Enhancing pollutant removal and desalination in microbial desalination cells using a rotating algal biofilm cathode

Currently, most photosynthetic microbial desalination cells (PMDCs) employ suspended algae as cathode organisms to produce oxygen. However, this method requires expensive platinum as a catalyst to catalyze the binding of oxygen to cathode electrons. In this study, a PMDC using a rotating algal biofilm (RAB) as a biocathode was demonstrated. RAB not only generates enough oxygen as an electron acceptor but also enhances the combination of oxygen and electrons on the cathode. Furthermore, the RAB-MDC system exhibited excellent performance in pollutant removal and desalination. When using simulated wastewater as anolyte and catholyte, the RAB-MDC achieved impressive removal efficiencies for COD, TOC, and NH4+-N, reaching 91.0 ± 0.1 %, 74.7 ± 0.03 %, and 95.0 ± 0.05 %, respectively. The power density reached 89.5 mW/m3 at an external resistance of 1000 Ω, while the desalination efficiency was 36.0 %, with a desalination rate of 190.9 mg/d.
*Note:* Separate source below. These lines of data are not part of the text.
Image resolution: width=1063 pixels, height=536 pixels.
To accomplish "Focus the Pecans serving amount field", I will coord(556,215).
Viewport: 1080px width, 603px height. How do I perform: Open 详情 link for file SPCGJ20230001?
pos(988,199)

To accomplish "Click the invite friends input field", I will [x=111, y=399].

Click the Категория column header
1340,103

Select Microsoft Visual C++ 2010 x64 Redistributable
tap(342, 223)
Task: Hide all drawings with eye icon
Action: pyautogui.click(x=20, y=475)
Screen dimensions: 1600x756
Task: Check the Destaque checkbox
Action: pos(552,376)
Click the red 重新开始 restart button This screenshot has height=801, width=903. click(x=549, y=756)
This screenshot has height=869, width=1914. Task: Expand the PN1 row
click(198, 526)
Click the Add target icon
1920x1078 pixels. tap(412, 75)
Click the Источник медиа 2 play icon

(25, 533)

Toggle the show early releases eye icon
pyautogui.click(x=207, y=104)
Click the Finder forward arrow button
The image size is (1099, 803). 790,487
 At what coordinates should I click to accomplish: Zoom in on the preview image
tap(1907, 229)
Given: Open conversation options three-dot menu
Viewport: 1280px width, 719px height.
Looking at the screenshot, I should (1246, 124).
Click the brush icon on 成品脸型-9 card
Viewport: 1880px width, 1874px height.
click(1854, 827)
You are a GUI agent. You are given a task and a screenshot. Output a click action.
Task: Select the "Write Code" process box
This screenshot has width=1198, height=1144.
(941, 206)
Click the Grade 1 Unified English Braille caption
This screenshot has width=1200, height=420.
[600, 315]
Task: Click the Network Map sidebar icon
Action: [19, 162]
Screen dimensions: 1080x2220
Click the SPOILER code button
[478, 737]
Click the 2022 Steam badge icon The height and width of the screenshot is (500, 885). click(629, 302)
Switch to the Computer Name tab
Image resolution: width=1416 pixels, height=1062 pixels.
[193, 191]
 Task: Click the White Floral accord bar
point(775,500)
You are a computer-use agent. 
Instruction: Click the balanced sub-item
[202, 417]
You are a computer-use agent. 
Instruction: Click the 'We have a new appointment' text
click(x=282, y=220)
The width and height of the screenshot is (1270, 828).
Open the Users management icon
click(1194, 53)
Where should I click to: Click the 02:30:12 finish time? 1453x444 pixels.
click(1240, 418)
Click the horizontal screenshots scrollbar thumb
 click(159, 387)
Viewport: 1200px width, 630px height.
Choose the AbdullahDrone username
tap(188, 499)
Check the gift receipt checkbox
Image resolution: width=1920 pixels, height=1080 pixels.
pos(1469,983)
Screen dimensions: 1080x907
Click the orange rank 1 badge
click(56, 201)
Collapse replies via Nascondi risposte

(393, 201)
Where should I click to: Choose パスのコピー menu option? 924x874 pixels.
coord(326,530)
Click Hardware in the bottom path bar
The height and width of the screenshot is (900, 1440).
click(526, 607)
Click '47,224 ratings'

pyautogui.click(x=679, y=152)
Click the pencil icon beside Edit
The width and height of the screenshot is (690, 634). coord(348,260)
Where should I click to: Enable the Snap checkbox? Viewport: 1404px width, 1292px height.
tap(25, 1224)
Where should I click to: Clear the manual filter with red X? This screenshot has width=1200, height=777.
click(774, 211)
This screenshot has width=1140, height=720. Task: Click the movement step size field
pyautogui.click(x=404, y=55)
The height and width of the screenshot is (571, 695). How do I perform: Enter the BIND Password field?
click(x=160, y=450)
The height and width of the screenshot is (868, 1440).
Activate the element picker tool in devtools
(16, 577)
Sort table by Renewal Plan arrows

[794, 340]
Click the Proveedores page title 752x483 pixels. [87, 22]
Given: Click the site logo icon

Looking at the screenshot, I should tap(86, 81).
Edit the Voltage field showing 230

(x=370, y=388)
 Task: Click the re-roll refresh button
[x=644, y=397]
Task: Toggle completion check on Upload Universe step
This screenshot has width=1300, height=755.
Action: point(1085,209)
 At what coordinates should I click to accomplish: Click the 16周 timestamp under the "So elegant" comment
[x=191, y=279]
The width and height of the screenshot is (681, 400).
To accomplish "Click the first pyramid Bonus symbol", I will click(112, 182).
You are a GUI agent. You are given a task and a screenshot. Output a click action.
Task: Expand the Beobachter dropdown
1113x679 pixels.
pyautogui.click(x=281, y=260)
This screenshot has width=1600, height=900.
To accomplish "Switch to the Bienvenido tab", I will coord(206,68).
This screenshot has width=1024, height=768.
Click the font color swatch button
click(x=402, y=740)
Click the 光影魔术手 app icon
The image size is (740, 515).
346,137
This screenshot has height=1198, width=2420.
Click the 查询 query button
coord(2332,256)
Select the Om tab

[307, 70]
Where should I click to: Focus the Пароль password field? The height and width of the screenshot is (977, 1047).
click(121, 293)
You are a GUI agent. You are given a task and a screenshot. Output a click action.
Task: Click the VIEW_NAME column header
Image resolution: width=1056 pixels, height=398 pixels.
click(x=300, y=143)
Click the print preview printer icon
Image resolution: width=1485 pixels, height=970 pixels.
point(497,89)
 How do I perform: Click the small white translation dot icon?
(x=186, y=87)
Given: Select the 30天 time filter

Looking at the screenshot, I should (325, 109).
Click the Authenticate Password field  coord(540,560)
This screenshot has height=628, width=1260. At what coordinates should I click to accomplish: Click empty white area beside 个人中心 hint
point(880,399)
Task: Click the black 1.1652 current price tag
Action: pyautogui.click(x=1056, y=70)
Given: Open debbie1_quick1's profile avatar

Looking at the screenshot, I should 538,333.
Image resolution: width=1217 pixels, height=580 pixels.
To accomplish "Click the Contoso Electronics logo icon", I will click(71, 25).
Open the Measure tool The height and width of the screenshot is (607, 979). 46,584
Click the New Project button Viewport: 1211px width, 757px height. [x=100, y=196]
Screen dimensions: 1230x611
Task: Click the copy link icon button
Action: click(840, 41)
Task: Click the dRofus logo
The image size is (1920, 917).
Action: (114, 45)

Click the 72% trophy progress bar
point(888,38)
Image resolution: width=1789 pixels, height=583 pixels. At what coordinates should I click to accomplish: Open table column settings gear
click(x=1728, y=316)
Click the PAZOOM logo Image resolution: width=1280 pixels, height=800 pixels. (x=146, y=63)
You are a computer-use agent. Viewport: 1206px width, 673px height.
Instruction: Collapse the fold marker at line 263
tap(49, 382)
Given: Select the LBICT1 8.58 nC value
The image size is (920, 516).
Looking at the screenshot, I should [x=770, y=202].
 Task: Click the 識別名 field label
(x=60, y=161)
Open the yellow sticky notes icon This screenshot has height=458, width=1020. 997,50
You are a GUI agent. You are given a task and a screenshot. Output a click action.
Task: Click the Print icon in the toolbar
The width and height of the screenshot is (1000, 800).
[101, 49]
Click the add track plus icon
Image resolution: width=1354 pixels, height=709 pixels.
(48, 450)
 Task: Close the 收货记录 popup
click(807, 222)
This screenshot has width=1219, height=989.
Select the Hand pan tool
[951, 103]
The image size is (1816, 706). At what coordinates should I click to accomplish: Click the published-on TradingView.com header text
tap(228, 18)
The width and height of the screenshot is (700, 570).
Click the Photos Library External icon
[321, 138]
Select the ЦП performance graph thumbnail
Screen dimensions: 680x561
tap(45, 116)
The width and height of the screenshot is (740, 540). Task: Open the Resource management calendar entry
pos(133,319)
Additionally, high-throughput 16S rDNA sequencing was employed to assess the relative abundance of microorganisms in the RAB-MDC device, facilitating guided culture in subsequent studies. In conclusion, this research demonstrates the potential of RAB as a biocathode in MDCs for comprehensive wastewater treatment, desalination, power generation, and nutrient recovery.